Desembargador revoga prisões de operação contra fraudes na Eletronuclear

O habeas corpus foi pedido pelo advogado Fernando Augusto Fernandes, que defende o ex-presidente da Eletronuclear Othon Pinheiro, investigado pela Lava Jato

Leandro Resende, Gabriela Coelho e Basília Rodrigues, da CNN, no Rio e em Brasília
25 de junho de 2020 às 19:52 | Atualizado 25 de junho de 2020 às 20:51


O desembargador Ivan Athié, do Tribunal Regional Federal da 2ª Região, revogou todas as 12 prisões decretadas nesta quinta-feira (25) no âmbito da Operação Fiat Lux, desdobramento da Operação Lava Jato que apura fraude e pagamento de propina na assinatura de contratos da Eletronuclear. 
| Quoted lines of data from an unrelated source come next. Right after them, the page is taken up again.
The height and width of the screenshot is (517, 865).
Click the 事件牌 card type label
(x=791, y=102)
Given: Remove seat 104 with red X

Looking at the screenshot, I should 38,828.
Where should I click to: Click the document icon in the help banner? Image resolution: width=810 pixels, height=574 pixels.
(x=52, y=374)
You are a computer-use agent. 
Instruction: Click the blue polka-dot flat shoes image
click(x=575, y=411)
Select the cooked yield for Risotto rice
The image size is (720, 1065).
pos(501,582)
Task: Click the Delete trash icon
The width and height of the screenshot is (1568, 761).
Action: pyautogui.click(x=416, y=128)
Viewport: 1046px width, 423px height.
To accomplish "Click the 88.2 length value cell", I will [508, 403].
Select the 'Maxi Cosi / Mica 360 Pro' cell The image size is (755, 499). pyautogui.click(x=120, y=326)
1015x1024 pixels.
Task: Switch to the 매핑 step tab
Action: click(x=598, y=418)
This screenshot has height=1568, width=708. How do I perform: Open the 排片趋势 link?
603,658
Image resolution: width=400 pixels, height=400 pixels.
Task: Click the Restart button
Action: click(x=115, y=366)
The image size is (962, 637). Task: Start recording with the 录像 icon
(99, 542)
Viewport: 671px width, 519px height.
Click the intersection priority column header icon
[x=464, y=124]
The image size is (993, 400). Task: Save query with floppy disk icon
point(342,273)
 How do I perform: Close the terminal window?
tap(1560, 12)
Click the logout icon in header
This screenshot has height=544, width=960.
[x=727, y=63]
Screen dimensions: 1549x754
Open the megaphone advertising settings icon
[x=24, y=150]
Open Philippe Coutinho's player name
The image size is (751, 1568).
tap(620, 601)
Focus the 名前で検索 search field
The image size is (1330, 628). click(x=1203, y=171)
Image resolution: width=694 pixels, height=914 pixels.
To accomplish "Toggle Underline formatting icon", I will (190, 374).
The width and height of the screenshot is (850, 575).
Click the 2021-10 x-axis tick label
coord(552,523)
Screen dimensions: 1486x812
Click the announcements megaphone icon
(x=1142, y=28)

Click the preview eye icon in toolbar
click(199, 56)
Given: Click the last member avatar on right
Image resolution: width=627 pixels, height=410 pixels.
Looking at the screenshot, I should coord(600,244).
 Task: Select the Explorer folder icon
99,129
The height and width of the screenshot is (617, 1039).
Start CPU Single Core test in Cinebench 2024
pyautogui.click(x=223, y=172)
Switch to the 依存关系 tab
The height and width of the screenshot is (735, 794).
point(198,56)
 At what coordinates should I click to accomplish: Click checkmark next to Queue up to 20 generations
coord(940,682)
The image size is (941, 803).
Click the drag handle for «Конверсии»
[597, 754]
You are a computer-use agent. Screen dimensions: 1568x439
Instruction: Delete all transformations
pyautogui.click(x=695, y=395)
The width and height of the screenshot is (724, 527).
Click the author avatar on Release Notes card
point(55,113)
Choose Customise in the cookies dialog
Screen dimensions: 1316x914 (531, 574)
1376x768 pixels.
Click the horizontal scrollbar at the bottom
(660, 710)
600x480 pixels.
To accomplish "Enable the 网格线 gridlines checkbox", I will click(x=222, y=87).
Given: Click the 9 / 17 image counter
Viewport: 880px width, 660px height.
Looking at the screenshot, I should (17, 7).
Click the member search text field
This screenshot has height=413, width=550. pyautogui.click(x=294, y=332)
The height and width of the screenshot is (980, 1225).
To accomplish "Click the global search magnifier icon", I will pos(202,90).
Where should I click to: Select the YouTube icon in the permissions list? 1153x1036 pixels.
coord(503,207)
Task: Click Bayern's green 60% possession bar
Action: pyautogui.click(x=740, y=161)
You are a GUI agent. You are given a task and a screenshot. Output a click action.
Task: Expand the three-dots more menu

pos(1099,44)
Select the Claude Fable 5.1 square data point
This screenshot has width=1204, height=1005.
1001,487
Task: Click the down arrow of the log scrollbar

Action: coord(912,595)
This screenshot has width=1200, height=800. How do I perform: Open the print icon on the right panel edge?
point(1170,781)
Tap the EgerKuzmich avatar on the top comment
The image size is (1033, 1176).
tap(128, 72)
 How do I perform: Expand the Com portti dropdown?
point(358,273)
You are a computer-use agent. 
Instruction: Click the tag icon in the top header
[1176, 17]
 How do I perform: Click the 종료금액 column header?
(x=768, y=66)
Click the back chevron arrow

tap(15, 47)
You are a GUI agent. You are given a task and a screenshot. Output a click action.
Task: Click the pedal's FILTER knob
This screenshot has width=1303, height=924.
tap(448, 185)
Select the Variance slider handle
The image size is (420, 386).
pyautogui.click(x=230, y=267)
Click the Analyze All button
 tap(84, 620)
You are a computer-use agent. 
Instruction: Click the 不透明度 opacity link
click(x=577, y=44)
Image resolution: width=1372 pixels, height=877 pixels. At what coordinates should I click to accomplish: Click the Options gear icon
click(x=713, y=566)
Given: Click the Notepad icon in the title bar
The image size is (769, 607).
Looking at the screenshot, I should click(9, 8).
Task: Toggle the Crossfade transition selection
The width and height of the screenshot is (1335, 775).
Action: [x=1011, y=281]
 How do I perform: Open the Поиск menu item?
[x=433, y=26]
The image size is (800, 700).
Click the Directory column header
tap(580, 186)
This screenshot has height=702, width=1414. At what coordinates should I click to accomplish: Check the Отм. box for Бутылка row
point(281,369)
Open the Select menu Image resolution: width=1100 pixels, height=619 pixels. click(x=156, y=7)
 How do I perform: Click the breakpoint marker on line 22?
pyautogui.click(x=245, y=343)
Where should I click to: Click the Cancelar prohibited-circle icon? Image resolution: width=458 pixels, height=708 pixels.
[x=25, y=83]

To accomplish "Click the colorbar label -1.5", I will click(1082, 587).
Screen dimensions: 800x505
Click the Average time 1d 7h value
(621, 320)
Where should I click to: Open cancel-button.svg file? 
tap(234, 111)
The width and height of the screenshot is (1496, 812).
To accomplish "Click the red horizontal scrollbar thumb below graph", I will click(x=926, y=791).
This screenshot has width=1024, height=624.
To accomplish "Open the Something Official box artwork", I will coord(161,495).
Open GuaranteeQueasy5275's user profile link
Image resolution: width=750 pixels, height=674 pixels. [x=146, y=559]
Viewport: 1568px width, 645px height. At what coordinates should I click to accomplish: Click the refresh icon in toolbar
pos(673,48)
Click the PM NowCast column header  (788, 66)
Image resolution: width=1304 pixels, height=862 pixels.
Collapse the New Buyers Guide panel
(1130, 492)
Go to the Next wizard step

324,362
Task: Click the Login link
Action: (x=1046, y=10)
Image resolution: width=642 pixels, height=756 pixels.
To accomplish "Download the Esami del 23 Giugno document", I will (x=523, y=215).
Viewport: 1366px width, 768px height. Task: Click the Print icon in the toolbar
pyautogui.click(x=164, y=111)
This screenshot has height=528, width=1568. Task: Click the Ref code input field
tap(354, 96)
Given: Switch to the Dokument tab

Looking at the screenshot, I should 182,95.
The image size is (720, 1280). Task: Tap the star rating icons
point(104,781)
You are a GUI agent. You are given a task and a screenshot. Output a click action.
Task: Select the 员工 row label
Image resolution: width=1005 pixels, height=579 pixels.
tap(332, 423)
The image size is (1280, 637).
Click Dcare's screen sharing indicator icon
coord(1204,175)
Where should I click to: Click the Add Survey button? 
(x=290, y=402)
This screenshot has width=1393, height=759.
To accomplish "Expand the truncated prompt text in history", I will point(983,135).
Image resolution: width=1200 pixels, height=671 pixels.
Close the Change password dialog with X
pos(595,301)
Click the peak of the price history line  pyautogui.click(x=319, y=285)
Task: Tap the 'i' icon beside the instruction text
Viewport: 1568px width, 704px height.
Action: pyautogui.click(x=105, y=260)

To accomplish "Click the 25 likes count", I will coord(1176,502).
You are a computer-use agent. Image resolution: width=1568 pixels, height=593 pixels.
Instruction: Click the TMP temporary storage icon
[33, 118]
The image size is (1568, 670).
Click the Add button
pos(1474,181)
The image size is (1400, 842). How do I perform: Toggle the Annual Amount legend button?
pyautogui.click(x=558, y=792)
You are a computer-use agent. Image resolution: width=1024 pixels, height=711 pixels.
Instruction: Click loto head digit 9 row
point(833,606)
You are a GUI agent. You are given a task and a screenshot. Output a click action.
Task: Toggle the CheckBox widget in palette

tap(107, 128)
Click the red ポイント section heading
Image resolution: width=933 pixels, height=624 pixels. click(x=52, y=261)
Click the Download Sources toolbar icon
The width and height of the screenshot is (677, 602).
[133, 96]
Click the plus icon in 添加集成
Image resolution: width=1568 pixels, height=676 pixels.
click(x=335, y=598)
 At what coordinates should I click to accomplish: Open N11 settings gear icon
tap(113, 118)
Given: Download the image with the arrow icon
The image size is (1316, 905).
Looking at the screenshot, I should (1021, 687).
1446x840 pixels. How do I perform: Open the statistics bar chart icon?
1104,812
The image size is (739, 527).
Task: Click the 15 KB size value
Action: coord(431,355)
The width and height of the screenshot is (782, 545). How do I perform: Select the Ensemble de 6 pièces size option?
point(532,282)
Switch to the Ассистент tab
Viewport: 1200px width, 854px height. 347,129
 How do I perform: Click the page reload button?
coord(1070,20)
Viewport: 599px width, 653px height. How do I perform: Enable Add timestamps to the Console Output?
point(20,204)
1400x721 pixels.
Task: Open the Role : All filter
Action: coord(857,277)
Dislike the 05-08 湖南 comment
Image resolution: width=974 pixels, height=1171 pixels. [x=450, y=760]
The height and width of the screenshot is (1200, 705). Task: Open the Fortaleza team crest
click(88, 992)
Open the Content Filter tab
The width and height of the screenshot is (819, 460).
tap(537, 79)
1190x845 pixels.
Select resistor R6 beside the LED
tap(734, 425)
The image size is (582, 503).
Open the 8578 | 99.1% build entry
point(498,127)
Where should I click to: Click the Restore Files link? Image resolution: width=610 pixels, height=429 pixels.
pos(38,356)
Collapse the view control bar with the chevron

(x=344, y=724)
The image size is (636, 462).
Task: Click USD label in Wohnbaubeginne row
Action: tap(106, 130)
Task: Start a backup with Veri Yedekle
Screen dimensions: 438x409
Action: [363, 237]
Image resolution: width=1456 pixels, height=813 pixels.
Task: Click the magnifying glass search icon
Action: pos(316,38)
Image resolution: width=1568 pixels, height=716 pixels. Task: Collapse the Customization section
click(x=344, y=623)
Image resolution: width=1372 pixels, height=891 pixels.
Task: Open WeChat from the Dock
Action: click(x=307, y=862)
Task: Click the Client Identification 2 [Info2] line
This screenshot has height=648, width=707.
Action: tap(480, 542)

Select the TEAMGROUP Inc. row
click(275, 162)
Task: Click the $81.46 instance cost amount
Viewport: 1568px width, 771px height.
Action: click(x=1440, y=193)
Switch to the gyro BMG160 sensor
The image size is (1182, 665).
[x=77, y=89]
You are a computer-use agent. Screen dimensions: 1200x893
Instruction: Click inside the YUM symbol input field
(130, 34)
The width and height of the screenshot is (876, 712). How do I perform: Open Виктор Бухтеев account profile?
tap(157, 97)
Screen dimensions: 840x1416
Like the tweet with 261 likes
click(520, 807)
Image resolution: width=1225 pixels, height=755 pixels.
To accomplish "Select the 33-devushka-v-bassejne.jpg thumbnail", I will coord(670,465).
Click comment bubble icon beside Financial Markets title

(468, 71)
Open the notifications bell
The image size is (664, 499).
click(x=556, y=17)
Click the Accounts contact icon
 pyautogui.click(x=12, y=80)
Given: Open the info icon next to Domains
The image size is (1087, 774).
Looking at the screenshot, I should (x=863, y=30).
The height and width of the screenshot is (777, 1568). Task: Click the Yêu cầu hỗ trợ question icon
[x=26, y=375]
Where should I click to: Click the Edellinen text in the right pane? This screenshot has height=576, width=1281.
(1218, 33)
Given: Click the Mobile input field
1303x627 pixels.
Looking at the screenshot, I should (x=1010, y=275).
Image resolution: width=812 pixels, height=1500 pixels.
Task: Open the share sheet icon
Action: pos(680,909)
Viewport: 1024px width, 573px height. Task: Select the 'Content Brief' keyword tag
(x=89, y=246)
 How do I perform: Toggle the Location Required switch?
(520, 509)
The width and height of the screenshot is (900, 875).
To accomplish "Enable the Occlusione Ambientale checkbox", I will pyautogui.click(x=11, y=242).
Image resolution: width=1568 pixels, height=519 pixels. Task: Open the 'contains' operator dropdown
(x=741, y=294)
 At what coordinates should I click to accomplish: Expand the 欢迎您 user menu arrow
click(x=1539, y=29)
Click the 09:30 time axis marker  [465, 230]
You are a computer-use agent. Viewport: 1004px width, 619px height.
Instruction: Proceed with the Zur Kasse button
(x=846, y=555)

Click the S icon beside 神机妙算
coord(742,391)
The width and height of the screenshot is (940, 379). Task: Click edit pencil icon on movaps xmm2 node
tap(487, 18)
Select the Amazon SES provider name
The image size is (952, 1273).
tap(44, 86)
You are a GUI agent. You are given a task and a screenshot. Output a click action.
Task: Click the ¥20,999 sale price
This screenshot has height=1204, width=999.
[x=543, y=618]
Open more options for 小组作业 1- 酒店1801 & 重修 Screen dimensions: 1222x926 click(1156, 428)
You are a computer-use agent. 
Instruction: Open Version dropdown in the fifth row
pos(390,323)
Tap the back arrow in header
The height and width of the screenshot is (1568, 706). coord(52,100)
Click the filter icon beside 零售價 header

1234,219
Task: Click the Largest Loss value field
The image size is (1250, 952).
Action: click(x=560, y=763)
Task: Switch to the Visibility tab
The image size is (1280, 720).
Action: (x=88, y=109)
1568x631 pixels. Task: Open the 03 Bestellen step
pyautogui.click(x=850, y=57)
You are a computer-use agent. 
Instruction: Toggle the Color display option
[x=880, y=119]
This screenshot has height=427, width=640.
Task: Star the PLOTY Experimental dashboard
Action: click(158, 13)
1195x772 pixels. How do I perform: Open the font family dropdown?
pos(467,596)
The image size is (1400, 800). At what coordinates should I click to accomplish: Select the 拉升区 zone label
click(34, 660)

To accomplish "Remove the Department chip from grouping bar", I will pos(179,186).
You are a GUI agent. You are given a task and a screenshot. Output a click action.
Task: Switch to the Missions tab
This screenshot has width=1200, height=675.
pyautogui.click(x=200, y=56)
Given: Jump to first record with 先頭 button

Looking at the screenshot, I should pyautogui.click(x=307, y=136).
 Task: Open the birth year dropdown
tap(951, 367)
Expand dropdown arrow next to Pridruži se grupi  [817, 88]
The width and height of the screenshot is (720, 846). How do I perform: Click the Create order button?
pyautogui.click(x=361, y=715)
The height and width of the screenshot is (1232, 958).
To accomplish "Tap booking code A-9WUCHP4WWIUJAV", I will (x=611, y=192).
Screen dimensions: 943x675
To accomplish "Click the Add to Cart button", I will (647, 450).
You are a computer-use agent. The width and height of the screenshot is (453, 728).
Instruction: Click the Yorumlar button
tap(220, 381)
"A prisão temporária, nos termos em que decretada, viola o princípio constitucional da não auto incriminação e da presunção de inocência, conforme, inclusive, precedente desta Corte Regional”, disse o magistrado. 

O habeas corpus foi pedido pelo advogado Fernando Augusto Fernandes, que defende o ex-presidente da Eletronuclear Othon Pinheiro, investigado pela Lava Jato desde 2015, e sua filha, Ana Cristina Tomiolo, um dos alvos da operação de hoje. 

A investigação mirava o ex-ministro de Minas e Energia do governo Luiz Inácio Lula da Silva, Silas Rondeau, e o ex deputado federal Aníbal Gomes, além de outras pessoas envolvidas no esquema investigado. É a quinta operação desdobrada da Lava Jato para apurar suspeitas de corrupção na Eletronuclear.

A força-tarefa da Lava Jato pediu o sequestro de R$ 207.878.147,18 em bens dos alvos da operação. O valor corresponde a danos materiais e morais causados pelos envolvidos, diz a Procuradoria.